‘It is my mother’s picture,’ said Lucy, simply, and putting it aside.
The old squire had loved his wife tenderly, and when Lucy made this reply, all the fond and warm recollections of his youth rushed upon him: he thought, too, how earnestly on her death-bed that wife had recommended to his vigilant care their only child now weeping on his bosom; he remembered how, dwelling on that which to all women seems the grand epoch of life, she had said, ‘Never let her affections be trifled with, – never be persuaded by your ambitious brother to make her marry where she loves not, or to oppose her, without strong reason, where she does: though she be but a child now, I know enough of her to feel convinced that if ever she love, she will love too well for her own happiness, even with all things in her favour.’ These words, these recollections, joined to the remembrance of the cold-hearted scheme of William Brandon, which he had allowed himself to favour, and of his own supineness towards Lucy’s growing love for Clifford, till resistance became at once necessary and too late, all smote him with a remorseful sorrow, and fairly sobbing himself, he said, ‘Thy mother, child! Ah, would that she were living, she would never have neglected thee as I have done!’

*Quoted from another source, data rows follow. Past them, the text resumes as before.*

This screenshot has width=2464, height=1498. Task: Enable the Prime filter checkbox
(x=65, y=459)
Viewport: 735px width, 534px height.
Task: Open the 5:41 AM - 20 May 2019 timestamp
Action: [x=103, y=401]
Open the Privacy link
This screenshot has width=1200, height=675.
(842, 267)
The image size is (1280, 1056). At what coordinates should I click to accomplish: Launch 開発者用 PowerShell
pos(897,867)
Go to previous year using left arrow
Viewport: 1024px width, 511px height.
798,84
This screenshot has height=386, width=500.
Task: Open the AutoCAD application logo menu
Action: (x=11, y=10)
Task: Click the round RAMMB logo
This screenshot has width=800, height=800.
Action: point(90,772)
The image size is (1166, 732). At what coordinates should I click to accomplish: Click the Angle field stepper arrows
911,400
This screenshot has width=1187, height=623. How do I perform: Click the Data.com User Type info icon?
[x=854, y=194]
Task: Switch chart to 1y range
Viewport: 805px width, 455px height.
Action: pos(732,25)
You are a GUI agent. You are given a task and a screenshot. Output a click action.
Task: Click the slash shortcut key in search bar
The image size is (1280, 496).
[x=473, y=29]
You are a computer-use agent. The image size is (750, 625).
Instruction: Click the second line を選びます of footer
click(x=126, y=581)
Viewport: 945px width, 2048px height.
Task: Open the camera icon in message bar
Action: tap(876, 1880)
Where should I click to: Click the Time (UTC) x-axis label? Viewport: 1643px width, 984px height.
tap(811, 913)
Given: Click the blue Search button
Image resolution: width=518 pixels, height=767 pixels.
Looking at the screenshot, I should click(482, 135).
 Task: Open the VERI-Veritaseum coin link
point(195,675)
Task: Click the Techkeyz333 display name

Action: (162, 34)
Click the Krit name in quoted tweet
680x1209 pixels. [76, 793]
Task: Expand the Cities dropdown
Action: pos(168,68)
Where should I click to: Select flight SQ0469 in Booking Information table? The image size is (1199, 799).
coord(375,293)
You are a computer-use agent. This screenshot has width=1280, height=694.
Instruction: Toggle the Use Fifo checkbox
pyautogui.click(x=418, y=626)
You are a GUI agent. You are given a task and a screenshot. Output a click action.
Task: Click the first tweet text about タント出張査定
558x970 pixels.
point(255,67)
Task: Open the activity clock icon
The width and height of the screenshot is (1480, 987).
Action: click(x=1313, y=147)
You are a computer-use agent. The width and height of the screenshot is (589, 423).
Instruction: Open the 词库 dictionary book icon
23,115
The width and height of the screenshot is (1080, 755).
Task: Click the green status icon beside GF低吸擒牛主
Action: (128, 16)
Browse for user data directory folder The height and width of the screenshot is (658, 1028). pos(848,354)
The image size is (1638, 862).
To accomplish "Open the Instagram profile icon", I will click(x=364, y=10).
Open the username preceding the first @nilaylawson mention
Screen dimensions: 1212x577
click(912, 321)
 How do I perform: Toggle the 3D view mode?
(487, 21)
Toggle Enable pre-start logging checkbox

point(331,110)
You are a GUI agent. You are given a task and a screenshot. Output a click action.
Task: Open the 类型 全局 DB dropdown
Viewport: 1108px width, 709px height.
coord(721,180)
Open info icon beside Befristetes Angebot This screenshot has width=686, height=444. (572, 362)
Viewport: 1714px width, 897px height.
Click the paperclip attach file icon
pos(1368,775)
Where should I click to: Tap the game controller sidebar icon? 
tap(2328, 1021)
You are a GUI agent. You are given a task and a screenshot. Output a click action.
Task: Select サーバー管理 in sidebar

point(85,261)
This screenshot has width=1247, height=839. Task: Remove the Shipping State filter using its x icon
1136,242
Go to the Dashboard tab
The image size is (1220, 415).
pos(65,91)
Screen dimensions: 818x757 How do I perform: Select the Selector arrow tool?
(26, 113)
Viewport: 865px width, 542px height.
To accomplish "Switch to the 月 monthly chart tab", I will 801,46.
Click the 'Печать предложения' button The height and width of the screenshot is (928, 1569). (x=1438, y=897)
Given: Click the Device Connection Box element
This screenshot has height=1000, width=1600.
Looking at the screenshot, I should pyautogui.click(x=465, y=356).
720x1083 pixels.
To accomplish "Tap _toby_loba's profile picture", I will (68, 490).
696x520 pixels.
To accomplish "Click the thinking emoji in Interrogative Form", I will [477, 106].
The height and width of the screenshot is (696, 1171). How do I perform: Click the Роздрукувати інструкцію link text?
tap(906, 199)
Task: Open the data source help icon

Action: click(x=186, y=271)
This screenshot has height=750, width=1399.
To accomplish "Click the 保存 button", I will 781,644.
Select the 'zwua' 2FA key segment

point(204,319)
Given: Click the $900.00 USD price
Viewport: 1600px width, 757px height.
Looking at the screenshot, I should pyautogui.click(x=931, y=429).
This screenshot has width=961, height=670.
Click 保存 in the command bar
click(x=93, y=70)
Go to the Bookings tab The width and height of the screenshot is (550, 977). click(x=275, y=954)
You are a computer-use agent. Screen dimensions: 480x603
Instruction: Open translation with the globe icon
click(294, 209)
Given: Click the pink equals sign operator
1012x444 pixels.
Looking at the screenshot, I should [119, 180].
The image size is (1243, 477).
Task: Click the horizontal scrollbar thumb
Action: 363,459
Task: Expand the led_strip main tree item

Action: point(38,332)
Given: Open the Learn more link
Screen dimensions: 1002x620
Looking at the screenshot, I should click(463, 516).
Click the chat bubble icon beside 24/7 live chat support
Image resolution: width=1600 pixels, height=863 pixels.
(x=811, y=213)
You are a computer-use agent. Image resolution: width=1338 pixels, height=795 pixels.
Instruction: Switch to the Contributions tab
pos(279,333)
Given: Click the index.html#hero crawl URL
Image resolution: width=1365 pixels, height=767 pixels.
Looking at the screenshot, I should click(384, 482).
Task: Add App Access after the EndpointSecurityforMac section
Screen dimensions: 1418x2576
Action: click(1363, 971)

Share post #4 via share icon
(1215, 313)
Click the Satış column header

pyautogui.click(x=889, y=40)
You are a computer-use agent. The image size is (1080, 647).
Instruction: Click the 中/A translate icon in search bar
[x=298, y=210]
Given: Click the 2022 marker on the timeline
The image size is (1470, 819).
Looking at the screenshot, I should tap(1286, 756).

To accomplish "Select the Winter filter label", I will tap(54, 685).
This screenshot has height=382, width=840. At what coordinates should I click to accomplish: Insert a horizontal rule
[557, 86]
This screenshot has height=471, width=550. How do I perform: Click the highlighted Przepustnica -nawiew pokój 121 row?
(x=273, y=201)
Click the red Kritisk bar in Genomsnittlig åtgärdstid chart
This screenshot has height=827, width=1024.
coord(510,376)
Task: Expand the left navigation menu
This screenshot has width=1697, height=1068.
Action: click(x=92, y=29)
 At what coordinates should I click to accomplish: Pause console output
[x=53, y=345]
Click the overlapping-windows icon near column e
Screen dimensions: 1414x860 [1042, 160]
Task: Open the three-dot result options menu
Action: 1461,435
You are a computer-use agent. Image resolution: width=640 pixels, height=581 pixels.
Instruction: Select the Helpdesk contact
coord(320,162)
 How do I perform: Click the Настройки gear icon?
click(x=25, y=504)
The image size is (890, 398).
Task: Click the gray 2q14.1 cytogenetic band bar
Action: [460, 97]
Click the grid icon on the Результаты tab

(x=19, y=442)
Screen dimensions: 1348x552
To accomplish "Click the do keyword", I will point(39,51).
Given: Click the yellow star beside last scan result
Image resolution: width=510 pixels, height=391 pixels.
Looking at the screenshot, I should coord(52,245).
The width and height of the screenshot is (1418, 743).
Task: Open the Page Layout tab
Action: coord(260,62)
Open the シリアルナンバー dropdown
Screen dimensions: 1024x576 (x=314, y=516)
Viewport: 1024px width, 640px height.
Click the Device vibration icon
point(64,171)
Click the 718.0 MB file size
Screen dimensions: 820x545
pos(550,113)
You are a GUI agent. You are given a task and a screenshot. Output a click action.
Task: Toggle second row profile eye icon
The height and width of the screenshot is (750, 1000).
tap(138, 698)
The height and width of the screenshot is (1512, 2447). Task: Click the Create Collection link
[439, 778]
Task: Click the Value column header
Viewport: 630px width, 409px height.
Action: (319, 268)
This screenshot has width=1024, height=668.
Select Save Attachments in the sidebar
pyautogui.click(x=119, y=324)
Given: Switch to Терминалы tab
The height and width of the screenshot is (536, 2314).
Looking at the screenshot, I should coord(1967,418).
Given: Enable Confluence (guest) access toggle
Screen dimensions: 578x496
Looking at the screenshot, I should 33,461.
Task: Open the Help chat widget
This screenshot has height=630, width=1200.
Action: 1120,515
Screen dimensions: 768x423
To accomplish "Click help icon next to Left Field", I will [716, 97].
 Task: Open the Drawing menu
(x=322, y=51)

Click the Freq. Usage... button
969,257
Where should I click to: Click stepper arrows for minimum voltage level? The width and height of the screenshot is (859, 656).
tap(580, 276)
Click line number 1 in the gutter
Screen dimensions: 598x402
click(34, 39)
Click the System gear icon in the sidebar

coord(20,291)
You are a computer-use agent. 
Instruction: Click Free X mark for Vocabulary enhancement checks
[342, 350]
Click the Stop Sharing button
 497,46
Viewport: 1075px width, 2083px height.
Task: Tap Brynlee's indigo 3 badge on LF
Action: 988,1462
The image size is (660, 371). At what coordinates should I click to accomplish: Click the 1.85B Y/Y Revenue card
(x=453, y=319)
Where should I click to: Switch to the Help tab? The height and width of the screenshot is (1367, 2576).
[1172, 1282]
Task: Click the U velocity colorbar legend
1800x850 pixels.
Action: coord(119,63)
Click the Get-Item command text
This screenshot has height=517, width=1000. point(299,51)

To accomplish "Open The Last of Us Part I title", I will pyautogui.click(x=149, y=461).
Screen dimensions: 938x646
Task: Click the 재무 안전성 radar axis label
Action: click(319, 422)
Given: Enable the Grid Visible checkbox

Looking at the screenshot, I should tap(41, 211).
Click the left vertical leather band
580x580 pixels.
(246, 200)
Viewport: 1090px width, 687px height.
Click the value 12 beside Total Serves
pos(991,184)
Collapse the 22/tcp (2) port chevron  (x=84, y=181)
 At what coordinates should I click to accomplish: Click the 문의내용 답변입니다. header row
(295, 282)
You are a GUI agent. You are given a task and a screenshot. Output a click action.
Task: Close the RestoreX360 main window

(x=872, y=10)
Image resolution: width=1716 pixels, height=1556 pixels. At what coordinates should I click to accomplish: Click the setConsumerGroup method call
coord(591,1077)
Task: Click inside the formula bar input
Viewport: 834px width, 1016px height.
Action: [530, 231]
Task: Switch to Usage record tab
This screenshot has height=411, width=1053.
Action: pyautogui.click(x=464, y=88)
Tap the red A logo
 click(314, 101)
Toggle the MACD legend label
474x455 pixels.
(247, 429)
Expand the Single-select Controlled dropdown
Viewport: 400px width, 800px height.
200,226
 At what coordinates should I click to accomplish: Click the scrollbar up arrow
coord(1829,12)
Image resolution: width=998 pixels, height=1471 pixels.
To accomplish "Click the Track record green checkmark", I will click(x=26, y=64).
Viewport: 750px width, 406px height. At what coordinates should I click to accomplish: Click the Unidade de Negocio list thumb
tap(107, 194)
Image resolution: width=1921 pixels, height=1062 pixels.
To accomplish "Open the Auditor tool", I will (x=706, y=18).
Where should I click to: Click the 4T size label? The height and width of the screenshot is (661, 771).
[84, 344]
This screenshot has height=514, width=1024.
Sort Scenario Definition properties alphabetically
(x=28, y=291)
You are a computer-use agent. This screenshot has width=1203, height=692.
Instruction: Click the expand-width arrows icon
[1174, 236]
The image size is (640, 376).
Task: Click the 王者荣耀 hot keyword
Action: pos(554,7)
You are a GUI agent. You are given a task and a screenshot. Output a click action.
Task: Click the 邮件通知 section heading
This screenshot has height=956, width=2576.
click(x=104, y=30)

The squire’s self-reproach made Lucy’s tears cease on the instant, and, as she covered her father’s hand with kisses, she replied only by vehement accusations against herself, and praises of his too great fatherly fondness and affection. This little burst, on both sides, of honest and simple-hearted love, ended in a silence full of tender and mingled thoughts: and as Lucy still clung to the breast of the old man, uncouth as he was in temper, below even mediocrity in intellect, and altogether the last person in age, or mind, or habit, that seemed fit for a confidant in the love of a young and enthusiastic girl, she felt the old homely truth, that under all disadvantages there are, in this hollow world, few in whom trust can be so safely reposed, few who so delicately and subtly respect the confidence, as those from whom we spring.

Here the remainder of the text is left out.